Claude has an intuitive faith in something splendid and feels at odds with his contemporaries. The war offers him the opportunity to forget his farm and his marriage of compromise; he enlists and discovers that he has lacked. But while war demands altruism, its essence is destructive


Life in Transit

2018-05-30
Life in Transit
Title Life in Transit PDF eBook
Author Shimon Redlich
Publisher Studies in Russian and Slavic
Pages 282
Release 2018-05-30
Genre Biography & Autobiography
ISBN 9781618118189

Life in Transit is the long-awaited sequel to Shimon Redlich's widely acclaimed Together and Apart in Brzezany, in which he discussed his childhood during the War and the Holocaust. Life in Transit tells the story of his adolescence in the city of Lodz in postwar Poland.

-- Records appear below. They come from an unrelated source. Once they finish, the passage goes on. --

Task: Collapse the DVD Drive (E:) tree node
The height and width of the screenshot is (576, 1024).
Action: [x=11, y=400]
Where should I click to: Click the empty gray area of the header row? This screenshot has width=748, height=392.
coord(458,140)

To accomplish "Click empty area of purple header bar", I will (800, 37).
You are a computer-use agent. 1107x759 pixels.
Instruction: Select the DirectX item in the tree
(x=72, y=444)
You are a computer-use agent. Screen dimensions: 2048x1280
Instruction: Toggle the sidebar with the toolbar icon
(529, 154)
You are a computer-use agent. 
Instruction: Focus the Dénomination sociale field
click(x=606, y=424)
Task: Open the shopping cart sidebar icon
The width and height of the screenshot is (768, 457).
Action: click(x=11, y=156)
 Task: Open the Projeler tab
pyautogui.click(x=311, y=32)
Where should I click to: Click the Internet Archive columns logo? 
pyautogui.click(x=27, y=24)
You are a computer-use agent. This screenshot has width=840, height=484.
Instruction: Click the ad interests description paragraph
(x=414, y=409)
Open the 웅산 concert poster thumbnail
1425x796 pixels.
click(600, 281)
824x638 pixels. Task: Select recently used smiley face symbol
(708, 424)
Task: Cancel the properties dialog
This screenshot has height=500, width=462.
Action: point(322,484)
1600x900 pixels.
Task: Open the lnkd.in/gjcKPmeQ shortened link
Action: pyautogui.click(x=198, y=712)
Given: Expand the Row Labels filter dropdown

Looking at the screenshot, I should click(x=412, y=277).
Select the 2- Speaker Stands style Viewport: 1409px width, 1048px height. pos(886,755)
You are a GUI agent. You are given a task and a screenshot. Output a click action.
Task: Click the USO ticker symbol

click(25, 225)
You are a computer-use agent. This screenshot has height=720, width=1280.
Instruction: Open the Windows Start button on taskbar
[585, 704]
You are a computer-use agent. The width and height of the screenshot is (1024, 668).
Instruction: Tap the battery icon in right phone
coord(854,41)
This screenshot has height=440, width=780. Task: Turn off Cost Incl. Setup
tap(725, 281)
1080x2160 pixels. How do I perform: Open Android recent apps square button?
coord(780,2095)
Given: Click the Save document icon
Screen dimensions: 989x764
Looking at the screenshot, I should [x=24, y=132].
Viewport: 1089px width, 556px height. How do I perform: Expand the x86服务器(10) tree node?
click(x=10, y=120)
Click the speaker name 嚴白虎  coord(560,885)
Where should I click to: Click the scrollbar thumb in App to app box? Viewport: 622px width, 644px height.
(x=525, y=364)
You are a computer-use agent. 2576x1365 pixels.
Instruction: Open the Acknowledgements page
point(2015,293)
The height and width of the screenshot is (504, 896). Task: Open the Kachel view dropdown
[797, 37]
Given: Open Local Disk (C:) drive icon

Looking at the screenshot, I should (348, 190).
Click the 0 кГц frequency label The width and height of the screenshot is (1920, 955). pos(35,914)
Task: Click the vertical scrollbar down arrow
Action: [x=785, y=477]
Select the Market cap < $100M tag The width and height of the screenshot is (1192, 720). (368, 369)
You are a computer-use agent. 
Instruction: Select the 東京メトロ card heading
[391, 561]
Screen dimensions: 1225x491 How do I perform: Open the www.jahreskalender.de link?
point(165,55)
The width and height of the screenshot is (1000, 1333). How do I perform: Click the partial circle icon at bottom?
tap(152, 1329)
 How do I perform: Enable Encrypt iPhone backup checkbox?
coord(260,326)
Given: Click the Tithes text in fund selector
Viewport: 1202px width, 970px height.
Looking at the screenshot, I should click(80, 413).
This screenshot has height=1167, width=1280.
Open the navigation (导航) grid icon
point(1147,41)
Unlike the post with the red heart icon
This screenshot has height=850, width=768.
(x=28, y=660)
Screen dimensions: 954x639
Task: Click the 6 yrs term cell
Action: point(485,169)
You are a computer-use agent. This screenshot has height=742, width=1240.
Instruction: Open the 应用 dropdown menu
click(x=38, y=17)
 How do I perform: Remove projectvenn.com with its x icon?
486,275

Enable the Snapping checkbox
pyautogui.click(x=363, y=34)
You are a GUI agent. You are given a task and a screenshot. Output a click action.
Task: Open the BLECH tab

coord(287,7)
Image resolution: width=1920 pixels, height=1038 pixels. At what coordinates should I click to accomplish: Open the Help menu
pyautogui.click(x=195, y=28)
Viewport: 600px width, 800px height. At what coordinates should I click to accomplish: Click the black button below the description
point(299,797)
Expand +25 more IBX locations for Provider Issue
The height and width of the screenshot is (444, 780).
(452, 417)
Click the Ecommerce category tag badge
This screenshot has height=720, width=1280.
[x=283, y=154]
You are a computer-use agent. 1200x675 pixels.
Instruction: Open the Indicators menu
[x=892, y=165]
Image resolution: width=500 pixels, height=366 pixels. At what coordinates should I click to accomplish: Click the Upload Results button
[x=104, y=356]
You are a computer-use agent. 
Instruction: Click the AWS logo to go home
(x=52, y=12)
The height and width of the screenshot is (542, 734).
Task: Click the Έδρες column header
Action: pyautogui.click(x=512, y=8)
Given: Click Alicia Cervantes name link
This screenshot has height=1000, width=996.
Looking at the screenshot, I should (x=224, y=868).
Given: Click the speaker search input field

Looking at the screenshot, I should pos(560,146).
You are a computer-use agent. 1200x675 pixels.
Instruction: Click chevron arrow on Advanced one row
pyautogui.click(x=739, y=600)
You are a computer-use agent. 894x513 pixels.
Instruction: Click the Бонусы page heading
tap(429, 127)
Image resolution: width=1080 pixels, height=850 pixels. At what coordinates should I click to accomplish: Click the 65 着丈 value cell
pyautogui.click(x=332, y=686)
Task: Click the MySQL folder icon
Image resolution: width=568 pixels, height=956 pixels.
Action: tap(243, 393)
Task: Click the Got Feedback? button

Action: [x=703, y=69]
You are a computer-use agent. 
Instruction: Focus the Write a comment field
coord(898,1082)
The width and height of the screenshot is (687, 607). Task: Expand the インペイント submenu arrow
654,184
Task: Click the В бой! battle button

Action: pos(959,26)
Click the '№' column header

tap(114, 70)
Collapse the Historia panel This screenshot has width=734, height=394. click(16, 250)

Redlich's personal memories are placed within the wider historical context of Jewish life in Poland and in Lodz during the immediate postwar years. Lodz in the years 1945-1950 was the second-largest city in the country and the major urban center of the Jewish population. Redlich's research based on conventional sources and numerous interviews indicates that although the survivors still lived in the shadow of the Holocaust, postwar Jewish Lodz was permeated with a sense of vitality and hope.